EBONY: What happened next?

SIEDAH GARRETT: A couple hours later, the phone rings and Quincy goes, “Siedah, this is the best song I’ve heard in 10 years.” So, I’m like grooving. The fact that Quincy’s telling me the best song in 10 years. Yes! Then he says, “But -- then I hear that Charlie Brown teacher voice, “Wha, wha, wha, wha.” Because I really don’t want to know what is coming after but because I don’t really care. I’m just bubbling in the best song in 10 years. Let me just live in that for a moment. Then I hear Quincy say something like, “Michael has been in the studio with him for two and a half years. He has yet to record a song that he didn’t write. I don’t know. I don’t know if he’s going to record it.” I just had to let it go. I said, “Okay. Whatever. Just let it go. I’m going to release that.” Four or five days later I get a call from Quincy and he’s in the studio. He comes on the phone and he says, “Well, we’re in the studio recording your old piece of song.” I’m like, “Yes!” He says, “Michael wants the chorus to be twice as long. He really wants you to -- then he says, “Hold on a minute.” Then I hear [him talking to Michael in the background]. Of course, he said, “He really wants you to bring home the idea of -- hold on Siedah.” Then I hear [him talking to Michael in the background]. Then Quincy says, “Hold on a minute.” Quincy Jones puts Michael on the phone.

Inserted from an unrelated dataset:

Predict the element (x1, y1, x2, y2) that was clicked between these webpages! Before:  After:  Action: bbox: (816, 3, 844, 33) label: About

EBONY: What was it like talking to him for the first time?

SIEDAH GARRETT: Okay, my whole childhood when I was growing up, Michael was my husband. My cousins had Jackie and my sister had Jermaine. We all had the brothers, but Michael was my husband. So, to me, in my little 6-year-old or 13-year-old brain I’m talking to my husband. I don’t want to get over excited. I don’t want to sound too much like a screaming fan. I went strictly into telephone operator [mode]. I said, “Hello? How can I help you?” He says, “I love your voice. I love the song.” Then he starts telling me what he wants the next four lines of lyrics to say. So, the next day I write six different stanzas for him to choose from. What he ended up choosing was, “You got to get it right while you got the time. When you close your heart then you close your mind.” Those four, that stanza, those four lines were not in the original demo. He asked me to come up with more lines to make the chorus twice as long and I did. The rest, as they say, is history.

EBONY: That was the beginning of your work relationship with Michael?

SIEDAH GARRETT: Yeah.

EBONY: The demo they heard was actually you singing what he would ultimately record?

SIEDAH GARRETT: That’s right. When we recorded the song, my vocal range is a little higher than Michael’s range. The song demo was in a key one step higher than he was comfortable singing it.